Now, I moved all the $p$ terms to one side and grouped the $p'$ terms:
$3p + 3p = 6x^5 p^3 + 3x^6 p^2 p' - 3x p'$
$6p = 6x^5 p^3 + (3x^6 p^2 - 3x) p'$

Then, I moved the $6x^5 p^3$ term to the left side and factored things on the right:
$6p - 6x^5 p^3 = 3x(x^5 p^2 - 1) p'$
I noticed that I could factor out $6p$ on the left, and that $(x^5 p^2 - 1)$ is the opposite of $(1 - x^5 p^2)$. So I wrote it like this:
$6p(1 - x^5 p^2) = -3x(1 - x^5 p^2) p'$

Now, here's the clever part! I had two possibilities because of the term $(1 - x^5 p^2)$:

**Possibility 1: The term $(1 - x^5 p^2)$ is equal to zero.**
If $1 - x^5 p^2 = 0$, then $x^5 p^2 = 1$. This is super helpful!
I substituted this back into the *original* equation: $x^{6} p^{3}-3 x p-3 y=0$.
I can rewrite $x^6 p^3$ as $x \cdot (x^5 p^2) \cdot p$. Since $x^5 p^2 = 1$, it becomes $x \cdot 1 \cdot p = xp$.
So the original equation becomes:
$xp - 3xp - 3y = 0$
$-2xp - 3y = 0$
$3y = -2xp$

Now, from $x^5 p^2 = 1$, I can find $p$. If $p^2 = x^{-5}$, then $p = \pm \sqrt{x^{-5}} = \pm x^{-5/2}$.
I substituted these $p$ values back into $3y = -2xp$:
If $p = x^{-5/2}$: $3y = -2x(x^{-5/2}) = -2x^{1 - 5/2} = -2x^{-3/2}$.
So, $y = -\frac{2}{3}x^{-3/2}$.
If $p = -x^{-5/2}$: $3y = -2x(-x^{-5/2}) = 2x^{1 - 5/2} = 2x^{-3/2}$.
So, $y = \frac{2}{3}x^{-3/2}$.
These two solutions, $y = -\frac{2}{3}x^{-3/2}$ and $y = \frac{2}{3}x^{-3/2}$, are special solutions called **singular solutions**. We can write them as $y = \pm \frac{2}{3}x^{-3/2}$.

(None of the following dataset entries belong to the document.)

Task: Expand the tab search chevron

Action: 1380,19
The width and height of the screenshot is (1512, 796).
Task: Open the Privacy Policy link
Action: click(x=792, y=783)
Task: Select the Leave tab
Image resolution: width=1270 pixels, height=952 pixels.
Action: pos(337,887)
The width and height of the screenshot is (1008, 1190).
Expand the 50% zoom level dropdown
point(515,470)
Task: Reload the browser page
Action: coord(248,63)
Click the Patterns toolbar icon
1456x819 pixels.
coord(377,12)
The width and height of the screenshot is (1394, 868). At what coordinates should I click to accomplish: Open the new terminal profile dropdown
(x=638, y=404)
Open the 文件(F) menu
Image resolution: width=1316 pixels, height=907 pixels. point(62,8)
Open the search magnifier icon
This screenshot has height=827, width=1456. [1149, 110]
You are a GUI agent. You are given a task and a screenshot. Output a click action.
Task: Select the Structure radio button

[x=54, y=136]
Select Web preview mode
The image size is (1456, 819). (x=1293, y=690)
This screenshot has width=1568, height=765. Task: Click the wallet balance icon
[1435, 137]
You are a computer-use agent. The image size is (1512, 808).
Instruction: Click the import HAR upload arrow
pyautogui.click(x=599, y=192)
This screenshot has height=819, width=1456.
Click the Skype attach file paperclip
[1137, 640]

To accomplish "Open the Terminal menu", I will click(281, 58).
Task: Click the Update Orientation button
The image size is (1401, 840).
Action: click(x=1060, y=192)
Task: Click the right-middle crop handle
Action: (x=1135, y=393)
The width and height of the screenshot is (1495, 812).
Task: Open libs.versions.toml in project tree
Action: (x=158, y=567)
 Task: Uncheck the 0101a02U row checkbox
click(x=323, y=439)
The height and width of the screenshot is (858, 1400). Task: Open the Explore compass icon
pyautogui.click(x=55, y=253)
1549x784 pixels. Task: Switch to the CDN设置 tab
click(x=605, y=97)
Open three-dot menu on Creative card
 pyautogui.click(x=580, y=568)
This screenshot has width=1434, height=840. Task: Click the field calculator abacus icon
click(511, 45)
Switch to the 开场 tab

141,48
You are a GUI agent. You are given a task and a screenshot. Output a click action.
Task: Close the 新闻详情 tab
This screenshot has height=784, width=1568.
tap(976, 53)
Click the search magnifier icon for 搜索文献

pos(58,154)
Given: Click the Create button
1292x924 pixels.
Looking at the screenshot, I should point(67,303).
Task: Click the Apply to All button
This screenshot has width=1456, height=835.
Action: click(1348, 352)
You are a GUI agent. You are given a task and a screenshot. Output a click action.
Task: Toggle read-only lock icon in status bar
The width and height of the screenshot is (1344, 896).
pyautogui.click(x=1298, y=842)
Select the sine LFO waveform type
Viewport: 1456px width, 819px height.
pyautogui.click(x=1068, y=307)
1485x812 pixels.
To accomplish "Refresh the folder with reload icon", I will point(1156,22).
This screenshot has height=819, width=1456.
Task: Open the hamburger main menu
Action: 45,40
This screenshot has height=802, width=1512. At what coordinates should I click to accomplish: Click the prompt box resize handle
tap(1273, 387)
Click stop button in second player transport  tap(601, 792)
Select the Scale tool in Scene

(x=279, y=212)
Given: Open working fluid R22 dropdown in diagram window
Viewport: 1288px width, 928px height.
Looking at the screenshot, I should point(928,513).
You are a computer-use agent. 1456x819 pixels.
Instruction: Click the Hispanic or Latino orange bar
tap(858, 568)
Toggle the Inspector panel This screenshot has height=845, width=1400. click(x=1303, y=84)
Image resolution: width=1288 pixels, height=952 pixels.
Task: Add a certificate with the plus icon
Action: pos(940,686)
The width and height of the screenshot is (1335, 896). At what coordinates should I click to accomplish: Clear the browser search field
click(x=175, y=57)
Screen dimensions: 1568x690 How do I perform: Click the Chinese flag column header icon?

**Possibility 2: The term $(1 - x^5 p^2)$ is not zero.**
If it's not zero, I can divide both sides of $6p(1 - x^5 p^2) = -3x(1 - x^5 p^2) p'$ by $(1 - x^5 p^2)$.
This leaves me with a simpler equation:
$6p = -3x p'$
I can simplify this to:
$2p = -x \frac{dp}{dx}$
This is a "separable" equation, which means I can put all the $p$'s on one side and all the $x$'s on the other:
$\frac{dp}{p} = -\frac{2}{x} dx$

Now, I integrated both sides (that's a calculus step, like finding the antiderivative):
$\int \frac{dp}{p} = \int -\frac{2}{x} dx$
$\ln|p| = -2 \ln|x| + \ln|C|$ (where $C$ is a constant from integration)
Using logarithm rules, $-2 \ln|x|$ is the same as $\ln|x^{-2}|$.
$\ln|p| = \ln|x^{-2}| + \ln|C|$
$\ln|p| = \ln|C x^{-2}|$
This means $p = C x^{-2}$.

Finally, I substituted this $p$ back into the *original* equation:
$x^{6} (C x^{-2})^{3} - 3 x (C x^{-2}) - 3y = 0$
$x^{6} C^3 x^{-6} - 3 C x^{-1} - 3y = 0$
$C^3 - 3 C x^{-1} - 3y = 0$
I solved for $y$:
$3y = C^3 - 3 C x^{-1}$
$y = \frac{C^3}{3} - C x^{-1}$.
This is the **general solution** because it contains an arbitrary constant $C$.

It's pretty cool how these two types of solutions come from the same process! The singular solution is actually like an "envelope" that touches all the curves of the general solution family.